A researcher is simulating how a protein and a molecule bind together and notices that the molecule
quickly leaves the binding site during the simulation. What change to the simulation settings could
help keep the molecule in the binding area?
A Slowly lower the solvent’s ability to reduce electric charges to make the attraction between the
molecule and the binding site stronger.
B Use adaptive time steps that become smaller where there are strong forces around the binding
site.
C Apply restrictions on the molecule’s position or use advanced sampling methods to keep it in the
binding site.
D Increase the range for non-bonded interactions and update the nearby particles list more often.
C Apply restrictions on the molecule’s position or use advanced sampling methods to keep it in the
binding site.
In simulations with periodic boundary conditions (PBC):
A The system uses elastic collisions at the edges to keep momentum but stops particles from escaping.
B Long-range forces are cut off at the box edges to save computing power and avoid errors from
particles interacting with themselves.
C Atoms that leave one side of the simulation box re-enter from the opposite side, keeping interactions continuous.
D Each particle interacts only with the nearest images of other particles within a set distance.
C Atoms that leave one side of the simulation box re-enter from the opposite side, keeping interactions continuous
The minimum elements needed to simulate a protein inside a cell include:
A Protein structure, explicit water molecules, and ions to balance the system’s overall charge.
B Protein structure using a model that doesn’t show individual water molecules but includes normal salt levels.
C Protein structure, explicit water molecules, ions at physiological concentration, and any required
cofactors.
D Protein structure with specific water molecules closely surrounding it and a variable that adjusts
for the overall solvent effects.
C Protein structure, explicit water molecules, ions at physiological concentration, and any required
cofactors.
Energy minimization is needed before running an MD simulation to:
A Optimize the system’s energy landscape to make sampling different shapes more efficient during
the main simulation.
B Relax local strains in bonds and angles while keeping the overall protein shape to start from a
stable configuration.
C Remove bad overlaps, unfavorable charge interactions, and high-energy shapes that could cause
calculation problems.
D Balance the water distribution around the protein while slowly removing restraints to keep the
system stable.
C Remove bad overlaps, unfavorable charge interactions, and high-energy shapes that could cause
calculation problems.
When preparing a protein structure, choosing the right protonation states is important because:
A They determine the strength of hydrogen bonds inside the protein and affect its local stability.

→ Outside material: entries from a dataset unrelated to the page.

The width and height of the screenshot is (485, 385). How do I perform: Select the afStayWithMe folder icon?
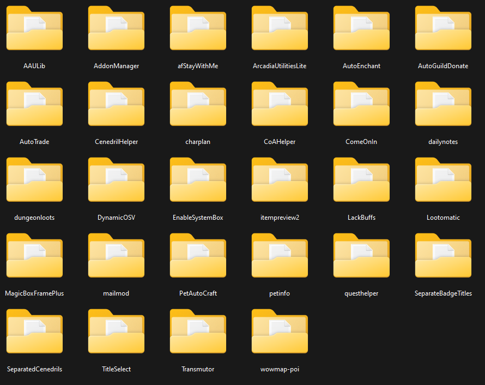tap(198, 29)
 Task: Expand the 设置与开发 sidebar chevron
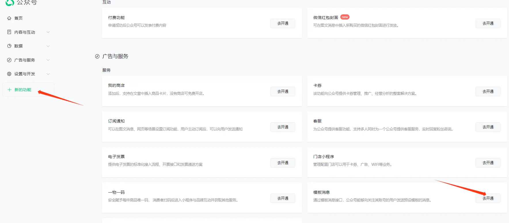48,74
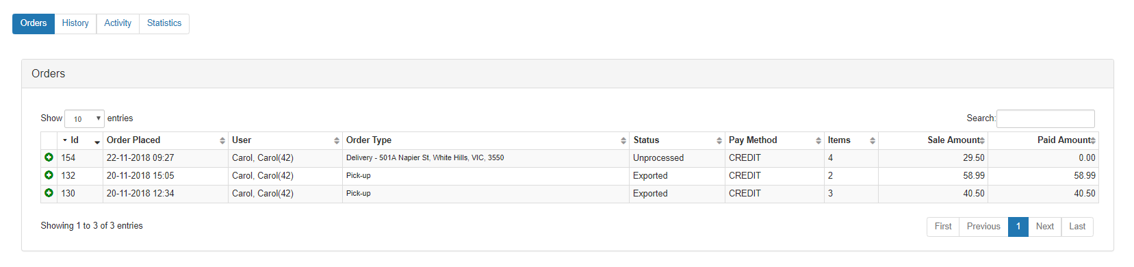Focus the Search input field
The image size is (1134, 267).
[1045, 118]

B They control electric interactions, affect the acidity levels of nearby parts, and can change how
the protein binds to other molecules.
C They change the local electric environment around certain parts and influence how protons move
in active sites.
D They manage the formation of salt bridges where the protein meets the solvent and affect the
overall charge in the simulation.
B They control electric interactions, affect the acidity levels of nearby parts, and can change how
the protein binds to other molecules.
A complete protein structure determined by X-ray crystallography with a resolution of 3.0 Å is:
A Suitable for MD simulations after refining side chain positions and backbone geometry.
B Limited in reliability because atomic positions are uncertain and loops might be missing.

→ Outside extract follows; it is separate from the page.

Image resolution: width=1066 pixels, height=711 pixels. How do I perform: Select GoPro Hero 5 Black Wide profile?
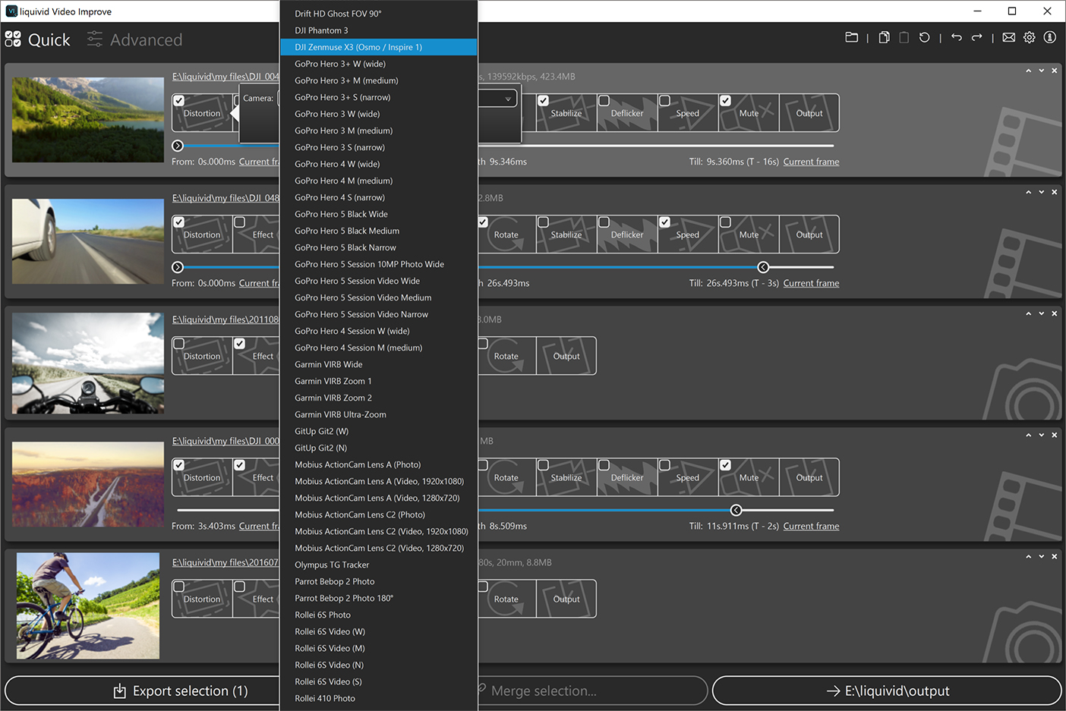(342, 214)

C Good for MD simulations but needs additional modeling and validation.
D Directly usable for MD if combined with other data like Cryo-EM or NMR.

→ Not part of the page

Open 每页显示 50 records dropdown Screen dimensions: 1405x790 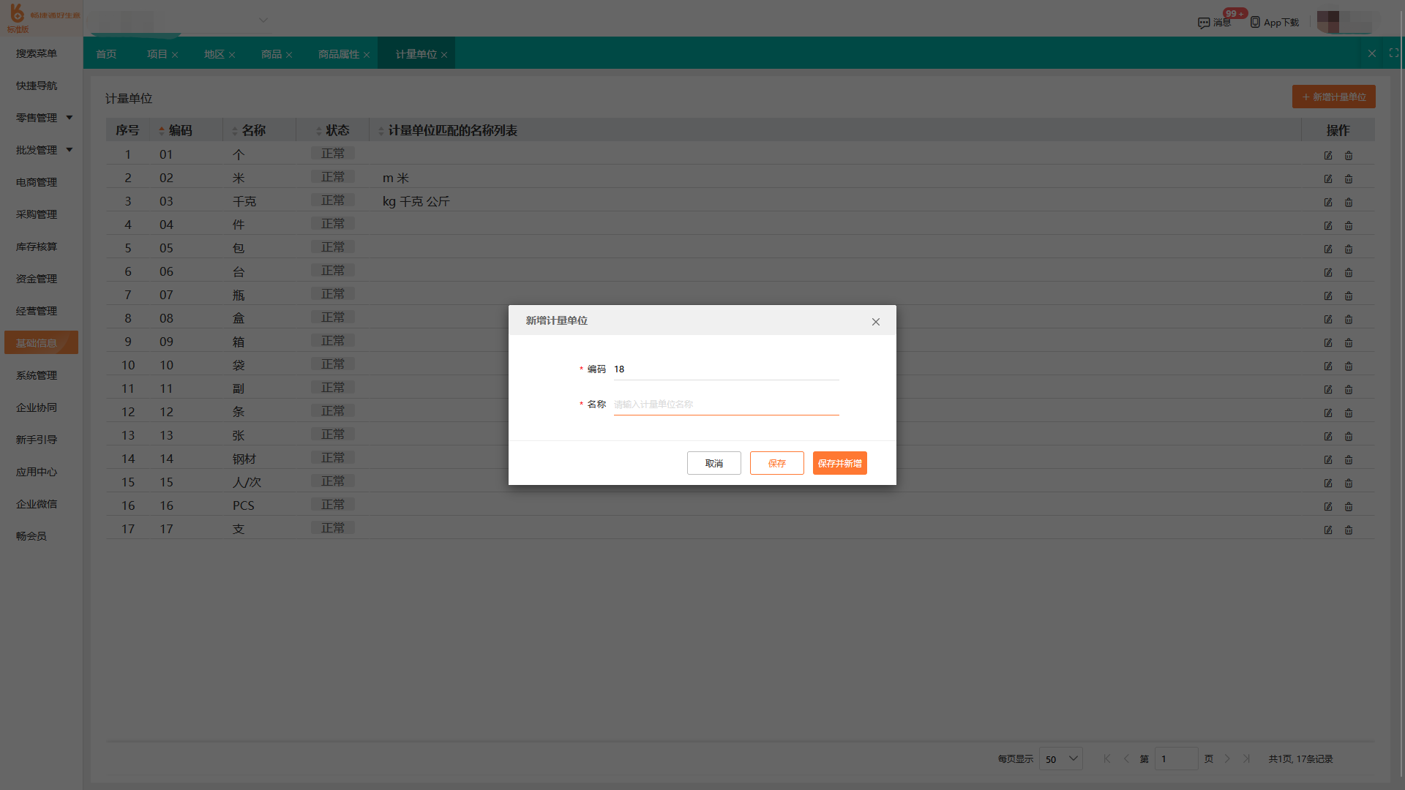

A Suitable for MD simulations after refining side chain positions and backbone geometry.
Observable properties in molecular systems are:
A Average values calculated from the system’s wave function over time for specific energy levels.
B Averages taken over all possible states, weighted by their likelihood at a stable temperature.
C Long-term averages of how variables change around their stable values.
D States sampled based on the assumption that all accessible states are equally likely
B Averages taken over all possible states, weighted by their likelihood at a stable temperature.